-- Material provided follows --
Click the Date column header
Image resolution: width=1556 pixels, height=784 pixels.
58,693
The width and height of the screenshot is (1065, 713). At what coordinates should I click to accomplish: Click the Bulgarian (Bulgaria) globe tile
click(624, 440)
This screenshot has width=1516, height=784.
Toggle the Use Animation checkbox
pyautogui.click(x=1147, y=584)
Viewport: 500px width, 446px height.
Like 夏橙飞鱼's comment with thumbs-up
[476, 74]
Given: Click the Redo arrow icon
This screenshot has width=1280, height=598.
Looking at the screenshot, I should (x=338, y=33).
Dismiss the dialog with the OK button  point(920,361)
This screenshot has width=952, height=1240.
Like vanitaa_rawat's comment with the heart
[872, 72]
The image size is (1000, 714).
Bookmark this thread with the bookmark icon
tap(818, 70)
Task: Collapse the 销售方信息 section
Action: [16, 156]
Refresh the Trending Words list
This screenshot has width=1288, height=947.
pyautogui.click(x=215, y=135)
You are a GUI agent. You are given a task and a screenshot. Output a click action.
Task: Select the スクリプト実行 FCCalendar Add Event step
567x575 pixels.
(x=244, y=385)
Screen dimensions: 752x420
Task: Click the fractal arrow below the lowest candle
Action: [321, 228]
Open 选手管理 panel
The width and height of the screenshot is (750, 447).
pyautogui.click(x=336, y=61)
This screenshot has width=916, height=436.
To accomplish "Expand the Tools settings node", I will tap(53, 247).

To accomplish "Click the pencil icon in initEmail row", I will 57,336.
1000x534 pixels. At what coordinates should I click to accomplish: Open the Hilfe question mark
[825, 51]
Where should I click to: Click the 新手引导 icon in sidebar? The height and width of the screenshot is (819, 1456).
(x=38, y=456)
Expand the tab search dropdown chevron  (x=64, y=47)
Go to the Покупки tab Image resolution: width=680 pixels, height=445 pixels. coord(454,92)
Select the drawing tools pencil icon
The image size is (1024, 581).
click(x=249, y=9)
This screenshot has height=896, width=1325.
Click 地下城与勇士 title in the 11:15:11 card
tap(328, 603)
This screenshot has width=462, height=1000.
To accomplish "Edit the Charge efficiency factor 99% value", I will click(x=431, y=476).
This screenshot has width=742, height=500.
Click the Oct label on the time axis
-- Material provided concluded --
Task goal » Print exactly, and only, the lines running from the one that contains "Go to the Покупки" to the last line of the records above.

Task result »
Go to the Покупки tab Image resolution: width=680 pixels, height=445 pixels. coord(454,92)
Select the drawing tools pencil icon
The image size is (1024, 581).
click(x=249, y=9)
This screenshot has height=896, width=1325.
Click 地下城与勇士 title in the 11:15:11 card
tap(328, 603)
This screenshot has width=462, height=1000.
To accomplish "Edit the Charge efficiency factor 99% value", I will click(x=431, y=476).
This screenshot has width=742, height=500.
Click the Oct label on the time axis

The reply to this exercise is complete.